■ Instructions for the task:
Output only the lines of the entries that follow, starting at the one with "Given: Select StringBuilder" and running down to the one with "Task: Click inside", both included and unchanged.

(Dataset records)
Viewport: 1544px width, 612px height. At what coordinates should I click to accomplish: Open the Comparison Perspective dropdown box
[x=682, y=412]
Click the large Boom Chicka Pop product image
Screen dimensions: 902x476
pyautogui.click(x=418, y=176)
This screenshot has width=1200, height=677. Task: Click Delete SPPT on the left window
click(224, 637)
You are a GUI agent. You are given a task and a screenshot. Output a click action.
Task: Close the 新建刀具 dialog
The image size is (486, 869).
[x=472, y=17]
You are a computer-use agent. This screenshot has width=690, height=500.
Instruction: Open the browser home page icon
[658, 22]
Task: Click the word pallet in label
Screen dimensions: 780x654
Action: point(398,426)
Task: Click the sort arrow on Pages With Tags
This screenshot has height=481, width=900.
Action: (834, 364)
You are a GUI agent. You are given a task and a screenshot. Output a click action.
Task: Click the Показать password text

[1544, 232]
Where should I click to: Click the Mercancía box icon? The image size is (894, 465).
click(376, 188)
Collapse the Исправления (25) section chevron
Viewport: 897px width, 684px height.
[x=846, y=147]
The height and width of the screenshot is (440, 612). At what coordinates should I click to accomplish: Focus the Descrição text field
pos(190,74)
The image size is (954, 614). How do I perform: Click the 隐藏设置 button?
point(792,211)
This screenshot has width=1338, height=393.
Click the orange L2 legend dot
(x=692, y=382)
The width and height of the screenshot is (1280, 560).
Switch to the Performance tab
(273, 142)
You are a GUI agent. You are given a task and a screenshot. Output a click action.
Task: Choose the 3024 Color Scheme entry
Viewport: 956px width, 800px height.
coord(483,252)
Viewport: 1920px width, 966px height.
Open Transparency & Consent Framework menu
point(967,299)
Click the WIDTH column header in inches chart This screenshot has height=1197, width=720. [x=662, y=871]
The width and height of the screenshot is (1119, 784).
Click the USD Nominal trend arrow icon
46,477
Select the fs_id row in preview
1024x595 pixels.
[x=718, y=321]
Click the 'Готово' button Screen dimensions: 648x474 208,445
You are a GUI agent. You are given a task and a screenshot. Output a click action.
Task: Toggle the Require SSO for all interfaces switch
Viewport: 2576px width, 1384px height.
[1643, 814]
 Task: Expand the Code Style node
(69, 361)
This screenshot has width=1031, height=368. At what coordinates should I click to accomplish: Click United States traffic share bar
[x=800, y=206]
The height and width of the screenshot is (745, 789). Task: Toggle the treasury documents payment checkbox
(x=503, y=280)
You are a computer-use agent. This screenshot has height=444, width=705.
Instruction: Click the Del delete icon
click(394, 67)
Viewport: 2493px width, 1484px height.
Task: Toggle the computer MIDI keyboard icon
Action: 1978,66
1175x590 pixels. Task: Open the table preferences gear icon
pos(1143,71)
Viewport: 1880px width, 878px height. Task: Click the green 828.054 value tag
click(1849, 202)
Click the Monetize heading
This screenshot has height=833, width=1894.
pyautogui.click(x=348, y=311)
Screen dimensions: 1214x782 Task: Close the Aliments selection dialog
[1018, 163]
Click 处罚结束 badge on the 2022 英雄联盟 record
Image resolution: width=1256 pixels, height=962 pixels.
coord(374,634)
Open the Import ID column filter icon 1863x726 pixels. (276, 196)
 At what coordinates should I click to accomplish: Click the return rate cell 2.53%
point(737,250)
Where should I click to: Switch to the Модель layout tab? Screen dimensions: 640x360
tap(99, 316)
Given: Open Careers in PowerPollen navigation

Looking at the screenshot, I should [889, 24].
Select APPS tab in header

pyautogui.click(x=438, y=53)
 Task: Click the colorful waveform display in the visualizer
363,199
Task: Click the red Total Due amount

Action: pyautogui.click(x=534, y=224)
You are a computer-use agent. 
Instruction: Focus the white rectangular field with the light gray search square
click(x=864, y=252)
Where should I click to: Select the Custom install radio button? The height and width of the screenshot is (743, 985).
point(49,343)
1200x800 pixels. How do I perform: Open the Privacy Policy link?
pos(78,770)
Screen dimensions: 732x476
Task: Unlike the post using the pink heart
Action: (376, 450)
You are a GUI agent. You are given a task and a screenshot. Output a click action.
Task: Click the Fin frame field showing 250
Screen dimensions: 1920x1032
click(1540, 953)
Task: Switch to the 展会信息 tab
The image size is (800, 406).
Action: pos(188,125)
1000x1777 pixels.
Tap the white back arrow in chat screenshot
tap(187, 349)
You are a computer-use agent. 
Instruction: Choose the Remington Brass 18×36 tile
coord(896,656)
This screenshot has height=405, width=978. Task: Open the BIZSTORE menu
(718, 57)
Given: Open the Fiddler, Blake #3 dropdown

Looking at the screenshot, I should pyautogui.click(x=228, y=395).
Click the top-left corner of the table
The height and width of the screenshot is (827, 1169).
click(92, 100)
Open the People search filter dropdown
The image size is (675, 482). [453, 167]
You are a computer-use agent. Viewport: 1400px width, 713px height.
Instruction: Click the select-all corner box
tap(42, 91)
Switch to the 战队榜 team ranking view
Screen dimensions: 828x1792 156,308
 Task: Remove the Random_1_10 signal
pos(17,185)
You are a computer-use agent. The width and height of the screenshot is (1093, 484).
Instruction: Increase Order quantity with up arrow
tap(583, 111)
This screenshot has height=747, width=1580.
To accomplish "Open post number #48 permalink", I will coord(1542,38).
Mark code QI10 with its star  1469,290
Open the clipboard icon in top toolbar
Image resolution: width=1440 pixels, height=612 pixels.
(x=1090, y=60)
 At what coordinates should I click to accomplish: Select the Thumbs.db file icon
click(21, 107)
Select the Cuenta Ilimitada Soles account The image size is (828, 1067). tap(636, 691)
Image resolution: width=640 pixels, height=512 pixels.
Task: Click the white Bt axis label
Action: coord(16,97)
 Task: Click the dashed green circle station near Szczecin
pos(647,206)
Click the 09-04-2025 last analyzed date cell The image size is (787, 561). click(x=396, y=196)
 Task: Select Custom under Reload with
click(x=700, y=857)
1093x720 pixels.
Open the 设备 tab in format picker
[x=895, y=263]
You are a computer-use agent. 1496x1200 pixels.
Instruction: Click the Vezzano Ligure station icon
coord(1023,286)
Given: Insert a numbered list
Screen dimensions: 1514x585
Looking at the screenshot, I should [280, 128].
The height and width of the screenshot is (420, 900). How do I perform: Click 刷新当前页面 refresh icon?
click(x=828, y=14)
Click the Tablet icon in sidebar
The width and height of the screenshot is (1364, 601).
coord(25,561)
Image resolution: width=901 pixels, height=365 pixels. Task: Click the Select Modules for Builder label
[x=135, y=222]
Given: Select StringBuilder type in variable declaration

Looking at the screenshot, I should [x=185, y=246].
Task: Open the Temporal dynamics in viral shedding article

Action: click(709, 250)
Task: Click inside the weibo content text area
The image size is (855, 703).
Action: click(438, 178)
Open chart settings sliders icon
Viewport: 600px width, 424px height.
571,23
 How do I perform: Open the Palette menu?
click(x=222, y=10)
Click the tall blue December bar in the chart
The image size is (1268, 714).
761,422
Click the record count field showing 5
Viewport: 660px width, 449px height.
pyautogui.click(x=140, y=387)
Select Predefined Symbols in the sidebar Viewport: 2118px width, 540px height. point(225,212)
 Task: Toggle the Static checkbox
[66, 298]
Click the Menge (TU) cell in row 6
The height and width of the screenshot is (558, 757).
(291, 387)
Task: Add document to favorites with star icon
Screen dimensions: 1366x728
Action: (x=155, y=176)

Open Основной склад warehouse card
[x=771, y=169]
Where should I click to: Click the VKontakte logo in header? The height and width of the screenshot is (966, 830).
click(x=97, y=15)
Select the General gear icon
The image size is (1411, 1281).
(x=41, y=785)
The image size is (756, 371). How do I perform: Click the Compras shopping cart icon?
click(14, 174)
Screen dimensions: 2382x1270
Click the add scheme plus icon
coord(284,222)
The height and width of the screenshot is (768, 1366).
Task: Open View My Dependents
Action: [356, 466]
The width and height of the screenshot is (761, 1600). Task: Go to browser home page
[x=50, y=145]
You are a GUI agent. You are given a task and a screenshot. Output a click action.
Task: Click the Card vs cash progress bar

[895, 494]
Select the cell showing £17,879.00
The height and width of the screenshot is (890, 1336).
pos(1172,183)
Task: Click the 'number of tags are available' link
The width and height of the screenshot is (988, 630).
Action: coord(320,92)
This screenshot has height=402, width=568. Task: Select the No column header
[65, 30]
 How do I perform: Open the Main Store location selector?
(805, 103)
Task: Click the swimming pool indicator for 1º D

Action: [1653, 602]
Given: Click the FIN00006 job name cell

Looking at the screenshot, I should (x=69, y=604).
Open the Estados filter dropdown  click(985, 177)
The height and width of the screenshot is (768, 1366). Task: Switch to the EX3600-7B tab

■ Result for this exercise:
Given: Select StringBuilder type in variable declaration

Looking at the screenshot, I should [x=185, y=246].
Task: Open the Temporal dynamics in viral shedding article

Action: click(709, 250)
Task: Click inside the weibo content text area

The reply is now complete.